'''
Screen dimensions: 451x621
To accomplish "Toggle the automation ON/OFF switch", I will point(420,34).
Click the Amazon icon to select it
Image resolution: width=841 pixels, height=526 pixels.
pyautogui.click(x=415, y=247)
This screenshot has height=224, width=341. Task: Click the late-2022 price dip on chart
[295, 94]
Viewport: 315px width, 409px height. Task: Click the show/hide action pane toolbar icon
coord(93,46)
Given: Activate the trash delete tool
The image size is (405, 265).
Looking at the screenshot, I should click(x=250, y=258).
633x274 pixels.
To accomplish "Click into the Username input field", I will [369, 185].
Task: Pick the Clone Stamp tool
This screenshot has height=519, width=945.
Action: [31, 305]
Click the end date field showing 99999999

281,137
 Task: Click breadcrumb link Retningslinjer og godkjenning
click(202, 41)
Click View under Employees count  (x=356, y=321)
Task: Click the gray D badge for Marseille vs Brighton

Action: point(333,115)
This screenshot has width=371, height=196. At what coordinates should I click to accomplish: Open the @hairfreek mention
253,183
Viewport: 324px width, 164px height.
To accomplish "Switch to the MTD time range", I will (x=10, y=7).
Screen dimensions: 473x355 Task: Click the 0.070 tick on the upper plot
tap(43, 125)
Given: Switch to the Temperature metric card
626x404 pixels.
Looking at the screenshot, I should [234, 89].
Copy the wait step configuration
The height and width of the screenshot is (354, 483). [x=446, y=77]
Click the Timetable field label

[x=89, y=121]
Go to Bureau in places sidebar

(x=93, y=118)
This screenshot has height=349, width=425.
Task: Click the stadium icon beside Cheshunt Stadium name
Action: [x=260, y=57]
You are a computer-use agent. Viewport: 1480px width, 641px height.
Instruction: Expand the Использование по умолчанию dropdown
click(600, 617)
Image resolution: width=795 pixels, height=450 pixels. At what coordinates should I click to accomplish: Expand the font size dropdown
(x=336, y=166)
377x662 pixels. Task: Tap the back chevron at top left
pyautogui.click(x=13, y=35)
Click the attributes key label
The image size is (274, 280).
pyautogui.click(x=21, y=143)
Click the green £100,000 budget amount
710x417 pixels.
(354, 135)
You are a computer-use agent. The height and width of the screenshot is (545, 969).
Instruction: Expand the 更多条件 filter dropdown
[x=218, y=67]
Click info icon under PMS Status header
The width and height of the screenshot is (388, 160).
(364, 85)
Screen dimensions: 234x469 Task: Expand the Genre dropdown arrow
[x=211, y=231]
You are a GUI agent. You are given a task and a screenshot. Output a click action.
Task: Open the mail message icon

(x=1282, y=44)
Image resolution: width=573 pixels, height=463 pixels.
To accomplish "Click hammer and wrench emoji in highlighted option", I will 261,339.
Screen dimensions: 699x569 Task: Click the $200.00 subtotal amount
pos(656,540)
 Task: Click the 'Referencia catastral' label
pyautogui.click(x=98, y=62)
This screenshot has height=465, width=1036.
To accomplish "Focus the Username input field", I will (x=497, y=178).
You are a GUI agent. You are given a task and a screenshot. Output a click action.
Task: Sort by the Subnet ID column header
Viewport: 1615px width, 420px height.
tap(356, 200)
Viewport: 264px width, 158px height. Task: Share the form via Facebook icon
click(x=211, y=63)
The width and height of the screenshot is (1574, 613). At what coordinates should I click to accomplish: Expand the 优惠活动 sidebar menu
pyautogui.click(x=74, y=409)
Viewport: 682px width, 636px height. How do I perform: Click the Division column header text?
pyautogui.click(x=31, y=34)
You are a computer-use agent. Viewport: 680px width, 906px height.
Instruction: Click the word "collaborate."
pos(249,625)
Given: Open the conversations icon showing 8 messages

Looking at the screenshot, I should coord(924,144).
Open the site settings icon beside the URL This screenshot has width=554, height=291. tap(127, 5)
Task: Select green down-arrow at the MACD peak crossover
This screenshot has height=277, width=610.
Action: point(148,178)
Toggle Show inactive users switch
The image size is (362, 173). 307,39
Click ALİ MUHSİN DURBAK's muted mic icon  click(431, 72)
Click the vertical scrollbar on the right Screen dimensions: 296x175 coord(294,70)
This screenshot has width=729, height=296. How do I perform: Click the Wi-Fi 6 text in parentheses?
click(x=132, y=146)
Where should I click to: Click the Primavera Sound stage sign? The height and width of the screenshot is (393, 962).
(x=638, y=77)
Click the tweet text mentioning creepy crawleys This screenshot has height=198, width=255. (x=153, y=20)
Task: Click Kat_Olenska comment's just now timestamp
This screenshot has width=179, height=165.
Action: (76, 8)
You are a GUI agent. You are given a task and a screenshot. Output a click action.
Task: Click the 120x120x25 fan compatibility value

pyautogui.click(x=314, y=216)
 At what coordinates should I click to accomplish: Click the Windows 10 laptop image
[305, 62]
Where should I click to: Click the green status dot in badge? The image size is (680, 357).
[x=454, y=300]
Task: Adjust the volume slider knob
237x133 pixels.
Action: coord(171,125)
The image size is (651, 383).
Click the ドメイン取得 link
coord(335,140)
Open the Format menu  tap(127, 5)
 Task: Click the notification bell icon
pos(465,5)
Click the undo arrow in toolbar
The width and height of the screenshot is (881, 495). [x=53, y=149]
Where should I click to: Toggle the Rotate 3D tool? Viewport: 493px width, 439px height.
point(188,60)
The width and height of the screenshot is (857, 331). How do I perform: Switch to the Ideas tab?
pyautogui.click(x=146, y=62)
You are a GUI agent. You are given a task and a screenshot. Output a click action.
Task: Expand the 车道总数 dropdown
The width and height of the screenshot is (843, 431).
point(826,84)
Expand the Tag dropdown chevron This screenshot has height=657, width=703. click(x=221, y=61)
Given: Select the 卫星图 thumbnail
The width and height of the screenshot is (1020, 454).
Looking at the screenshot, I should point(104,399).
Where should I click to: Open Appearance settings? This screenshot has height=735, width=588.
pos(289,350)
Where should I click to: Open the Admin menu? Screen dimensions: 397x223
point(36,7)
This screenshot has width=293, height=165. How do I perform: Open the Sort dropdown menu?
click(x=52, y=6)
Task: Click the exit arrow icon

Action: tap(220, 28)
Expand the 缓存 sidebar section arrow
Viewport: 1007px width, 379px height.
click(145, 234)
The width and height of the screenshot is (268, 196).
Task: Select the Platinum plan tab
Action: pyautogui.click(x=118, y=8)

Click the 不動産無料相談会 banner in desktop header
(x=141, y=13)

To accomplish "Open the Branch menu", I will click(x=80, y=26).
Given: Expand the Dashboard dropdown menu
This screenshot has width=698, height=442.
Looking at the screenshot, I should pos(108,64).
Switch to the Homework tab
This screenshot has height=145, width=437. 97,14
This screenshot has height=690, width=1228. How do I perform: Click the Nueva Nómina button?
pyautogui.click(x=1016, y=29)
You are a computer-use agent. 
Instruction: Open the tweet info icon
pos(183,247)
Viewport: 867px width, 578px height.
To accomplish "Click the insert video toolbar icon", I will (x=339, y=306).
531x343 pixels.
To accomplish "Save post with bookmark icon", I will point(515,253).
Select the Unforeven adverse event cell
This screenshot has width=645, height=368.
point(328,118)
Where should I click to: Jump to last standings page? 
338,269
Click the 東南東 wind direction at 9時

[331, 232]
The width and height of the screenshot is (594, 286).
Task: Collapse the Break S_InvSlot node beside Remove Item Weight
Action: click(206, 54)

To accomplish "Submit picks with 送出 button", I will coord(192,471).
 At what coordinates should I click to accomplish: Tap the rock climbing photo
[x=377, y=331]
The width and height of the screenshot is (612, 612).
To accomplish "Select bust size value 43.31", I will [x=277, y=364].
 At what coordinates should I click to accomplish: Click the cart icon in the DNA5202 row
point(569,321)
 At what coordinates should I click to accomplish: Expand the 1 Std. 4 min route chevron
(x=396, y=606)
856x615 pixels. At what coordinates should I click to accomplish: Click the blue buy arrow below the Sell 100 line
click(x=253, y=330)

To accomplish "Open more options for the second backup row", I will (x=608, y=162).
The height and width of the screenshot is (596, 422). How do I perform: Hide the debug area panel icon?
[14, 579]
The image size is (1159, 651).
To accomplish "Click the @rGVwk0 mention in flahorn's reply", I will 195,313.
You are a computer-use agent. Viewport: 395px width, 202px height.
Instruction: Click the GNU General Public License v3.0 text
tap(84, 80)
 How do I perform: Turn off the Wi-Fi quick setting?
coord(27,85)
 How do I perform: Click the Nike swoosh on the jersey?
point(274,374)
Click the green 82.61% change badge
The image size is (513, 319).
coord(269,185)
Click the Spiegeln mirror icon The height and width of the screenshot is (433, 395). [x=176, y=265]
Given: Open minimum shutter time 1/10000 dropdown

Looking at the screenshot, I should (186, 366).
'''
Select from the material above each line in which the string "input" appears, and list those lines.

To accomplish "Click into the Username input field", I will [369, 185].
To accomplish "Focus the Username input field", I will (x=497, y=178).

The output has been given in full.